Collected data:
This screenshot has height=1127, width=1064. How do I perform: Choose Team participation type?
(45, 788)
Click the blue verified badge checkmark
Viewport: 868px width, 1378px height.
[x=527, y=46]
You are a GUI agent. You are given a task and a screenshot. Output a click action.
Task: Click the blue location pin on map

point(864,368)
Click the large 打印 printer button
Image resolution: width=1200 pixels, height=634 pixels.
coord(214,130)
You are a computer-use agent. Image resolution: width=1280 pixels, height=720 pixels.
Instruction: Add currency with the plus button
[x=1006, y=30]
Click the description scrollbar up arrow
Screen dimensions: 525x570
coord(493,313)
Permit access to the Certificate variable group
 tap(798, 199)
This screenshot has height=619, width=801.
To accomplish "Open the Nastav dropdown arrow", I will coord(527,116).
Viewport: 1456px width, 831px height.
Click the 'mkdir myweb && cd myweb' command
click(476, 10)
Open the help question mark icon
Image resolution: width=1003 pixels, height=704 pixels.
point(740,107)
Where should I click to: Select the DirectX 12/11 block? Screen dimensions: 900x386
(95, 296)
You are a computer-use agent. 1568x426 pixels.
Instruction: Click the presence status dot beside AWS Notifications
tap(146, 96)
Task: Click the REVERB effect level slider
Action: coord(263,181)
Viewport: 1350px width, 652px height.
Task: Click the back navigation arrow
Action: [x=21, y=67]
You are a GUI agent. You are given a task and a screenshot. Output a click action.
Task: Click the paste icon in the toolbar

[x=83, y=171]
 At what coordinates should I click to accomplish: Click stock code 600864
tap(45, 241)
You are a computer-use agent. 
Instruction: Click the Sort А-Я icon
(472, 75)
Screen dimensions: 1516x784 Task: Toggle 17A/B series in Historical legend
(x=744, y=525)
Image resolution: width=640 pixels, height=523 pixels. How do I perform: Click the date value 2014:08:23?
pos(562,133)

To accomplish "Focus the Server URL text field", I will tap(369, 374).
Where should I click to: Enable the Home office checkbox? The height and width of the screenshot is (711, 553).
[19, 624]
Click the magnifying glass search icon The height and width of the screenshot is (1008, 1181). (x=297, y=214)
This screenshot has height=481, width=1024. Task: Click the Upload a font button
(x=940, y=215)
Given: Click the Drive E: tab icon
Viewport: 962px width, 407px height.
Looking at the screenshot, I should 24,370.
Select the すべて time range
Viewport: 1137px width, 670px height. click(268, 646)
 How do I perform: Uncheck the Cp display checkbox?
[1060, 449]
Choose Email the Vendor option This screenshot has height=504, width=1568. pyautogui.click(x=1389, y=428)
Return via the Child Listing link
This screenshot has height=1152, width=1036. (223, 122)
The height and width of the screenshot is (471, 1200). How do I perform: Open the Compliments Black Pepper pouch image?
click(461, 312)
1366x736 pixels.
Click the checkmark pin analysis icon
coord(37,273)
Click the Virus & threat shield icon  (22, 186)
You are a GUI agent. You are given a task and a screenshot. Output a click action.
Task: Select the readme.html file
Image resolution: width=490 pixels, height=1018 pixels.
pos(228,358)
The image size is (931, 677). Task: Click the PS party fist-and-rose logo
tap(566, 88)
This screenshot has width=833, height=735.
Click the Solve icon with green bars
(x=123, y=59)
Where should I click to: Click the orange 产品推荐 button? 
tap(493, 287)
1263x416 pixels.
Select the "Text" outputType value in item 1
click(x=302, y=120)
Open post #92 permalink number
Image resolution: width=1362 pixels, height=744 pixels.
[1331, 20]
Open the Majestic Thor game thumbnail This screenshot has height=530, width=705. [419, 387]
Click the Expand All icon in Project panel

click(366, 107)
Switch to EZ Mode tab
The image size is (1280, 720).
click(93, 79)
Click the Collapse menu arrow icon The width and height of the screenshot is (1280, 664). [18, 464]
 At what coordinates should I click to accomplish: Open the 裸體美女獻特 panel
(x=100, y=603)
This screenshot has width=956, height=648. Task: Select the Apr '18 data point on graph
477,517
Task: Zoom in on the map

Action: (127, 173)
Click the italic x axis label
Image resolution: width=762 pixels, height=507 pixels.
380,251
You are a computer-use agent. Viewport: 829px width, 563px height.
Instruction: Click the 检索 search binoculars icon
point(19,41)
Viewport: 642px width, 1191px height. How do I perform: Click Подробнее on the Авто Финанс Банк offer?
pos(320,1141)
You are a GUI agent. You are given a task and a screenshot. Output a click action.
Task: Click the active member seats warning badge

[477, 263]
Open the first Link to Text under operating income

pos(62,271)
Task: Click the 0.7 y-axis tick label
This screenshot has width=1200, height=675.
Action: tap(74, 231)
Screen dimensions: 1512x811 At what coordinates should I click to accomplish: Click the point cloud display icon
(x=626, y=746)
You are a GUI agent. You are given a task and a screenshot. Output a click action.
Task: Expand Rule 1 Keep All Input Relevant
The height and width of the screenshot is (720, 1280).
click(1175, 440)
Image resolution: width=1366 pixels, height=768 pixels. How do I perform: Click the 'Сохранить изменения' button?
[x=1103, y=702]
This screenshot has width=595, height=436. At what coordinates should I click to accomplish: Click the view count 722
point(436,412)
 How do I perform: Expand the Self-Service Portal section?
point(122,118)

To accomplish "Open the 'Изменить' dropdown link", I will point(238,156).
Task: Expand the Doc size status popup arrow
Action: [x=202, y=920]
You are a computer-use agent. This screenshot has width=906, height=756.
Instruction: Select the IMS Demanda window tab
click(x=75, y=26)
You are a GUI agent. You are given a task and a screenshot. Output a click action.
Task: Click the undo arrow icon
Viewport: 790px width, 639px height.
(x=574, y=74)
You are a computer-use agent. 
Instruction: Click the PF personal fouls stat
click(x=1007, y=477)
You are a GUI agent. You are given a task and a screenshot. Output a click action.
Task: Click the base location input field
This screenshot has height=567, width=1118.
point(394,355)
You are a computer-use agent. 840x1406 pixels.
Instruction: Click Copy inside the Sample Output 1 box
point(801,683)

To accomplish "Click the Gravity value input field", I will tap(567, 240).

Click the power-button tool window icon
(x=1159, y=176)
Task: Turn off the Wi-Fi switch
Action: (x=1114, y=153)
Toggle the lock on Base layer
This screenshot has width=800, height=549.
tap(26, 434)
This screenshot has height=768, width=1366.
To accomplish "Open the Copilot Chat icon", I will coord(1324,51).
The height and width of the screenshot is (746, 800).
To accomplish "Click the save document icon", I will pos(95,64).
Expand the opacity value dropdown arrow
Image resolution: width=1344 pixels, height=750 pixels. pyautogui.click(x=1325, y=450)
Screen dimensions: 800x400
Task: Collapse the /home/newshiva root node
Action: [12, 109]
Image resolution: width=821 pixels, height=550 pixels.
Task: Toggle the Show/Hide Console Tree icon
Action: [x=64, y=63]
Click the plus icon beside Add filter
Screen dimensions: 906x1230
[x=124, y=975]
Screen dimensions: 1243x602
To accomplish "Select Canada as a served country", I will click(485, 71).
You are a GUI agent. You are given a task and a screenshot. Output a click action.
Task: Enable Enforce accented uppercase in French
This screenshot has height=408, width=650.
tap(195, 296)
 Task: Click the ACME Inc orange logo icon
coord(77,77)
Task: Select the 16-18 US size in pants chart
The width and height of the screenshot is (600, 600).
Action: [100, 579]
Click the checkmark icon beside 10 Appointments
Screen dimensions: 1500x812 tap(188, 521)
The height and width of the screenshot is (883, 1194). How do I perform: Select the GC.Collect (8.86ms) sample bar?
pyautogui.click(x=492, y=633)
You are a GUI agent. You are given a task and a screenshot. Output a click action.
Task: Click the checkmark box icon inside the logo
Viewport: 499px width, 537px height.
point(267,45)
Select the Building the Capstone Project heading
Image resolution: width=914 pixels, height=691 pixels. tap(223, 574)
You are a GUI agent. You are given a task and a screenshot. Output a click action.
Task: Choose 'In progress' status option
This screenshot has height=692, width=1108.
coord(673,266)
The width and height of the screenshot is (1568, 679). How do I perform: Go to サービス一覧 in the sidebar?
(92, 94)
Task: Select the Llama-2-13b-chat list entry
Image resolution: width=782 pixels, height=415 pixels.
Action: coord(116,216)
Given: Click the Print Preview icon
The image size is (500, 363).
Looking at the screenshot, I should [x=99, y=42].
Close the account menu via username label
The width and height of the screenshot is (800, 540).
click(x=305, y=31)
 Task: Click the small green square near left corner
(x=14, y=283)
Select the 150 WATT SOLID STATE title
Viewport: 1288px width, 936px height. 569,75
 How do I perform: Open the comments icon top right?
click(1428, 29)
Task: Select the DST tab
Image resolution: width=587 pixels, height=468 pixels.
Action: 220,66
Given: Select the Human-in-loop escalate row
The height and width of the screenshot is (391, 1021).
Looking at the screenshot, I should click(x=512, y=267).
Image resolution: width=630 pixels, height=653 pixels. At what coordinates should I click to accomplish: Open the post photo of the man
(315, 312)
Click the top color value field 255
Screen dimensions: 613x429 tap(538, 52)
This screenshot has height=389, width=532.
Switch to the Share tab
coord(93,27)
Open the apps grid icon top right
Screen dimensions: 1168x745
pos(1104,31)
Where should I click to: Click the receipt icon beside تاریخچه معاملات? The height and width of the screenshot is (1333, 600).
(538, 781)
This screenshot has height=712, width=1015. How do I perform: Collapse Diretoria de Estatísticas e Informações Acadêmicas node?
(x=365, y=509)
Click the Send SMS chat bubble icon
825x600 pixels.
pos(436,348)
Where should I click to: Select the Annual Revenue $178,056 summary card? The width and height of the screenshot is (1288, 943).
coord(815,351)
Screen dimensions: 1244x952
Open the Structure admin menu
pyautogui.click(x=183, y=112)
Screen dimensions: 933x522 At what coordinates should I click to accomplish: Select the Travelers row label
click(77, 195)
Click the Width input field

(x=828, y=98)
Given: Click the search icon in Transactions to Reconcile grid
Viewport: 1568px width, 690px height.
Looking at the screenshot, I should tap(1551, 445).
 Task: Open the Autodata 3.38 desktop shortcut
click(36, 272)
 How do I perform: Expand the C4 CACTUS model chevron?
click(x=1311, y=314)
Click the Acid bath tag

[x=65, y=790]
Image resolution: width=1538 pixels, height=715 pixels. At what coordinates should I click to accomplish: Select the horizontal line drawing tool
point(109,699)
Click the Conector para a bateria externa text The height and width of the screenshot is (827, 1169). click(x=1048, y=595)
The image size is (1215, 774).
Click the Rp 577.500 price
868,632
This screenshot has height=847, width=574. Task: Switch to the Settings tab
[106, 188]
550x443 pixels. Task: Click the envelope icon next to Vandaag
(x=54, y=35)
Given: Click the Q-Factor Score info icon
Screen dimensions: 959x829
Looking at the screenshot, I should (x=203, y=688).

Exercise: Please show every line of the entries above that contains the word "option".

Exercise response:
Choose Email the Vendor option This screenshot has height=504, width=1568. pyautogui.click(x=1389, y=428)
Task: Choose 'In progress' status option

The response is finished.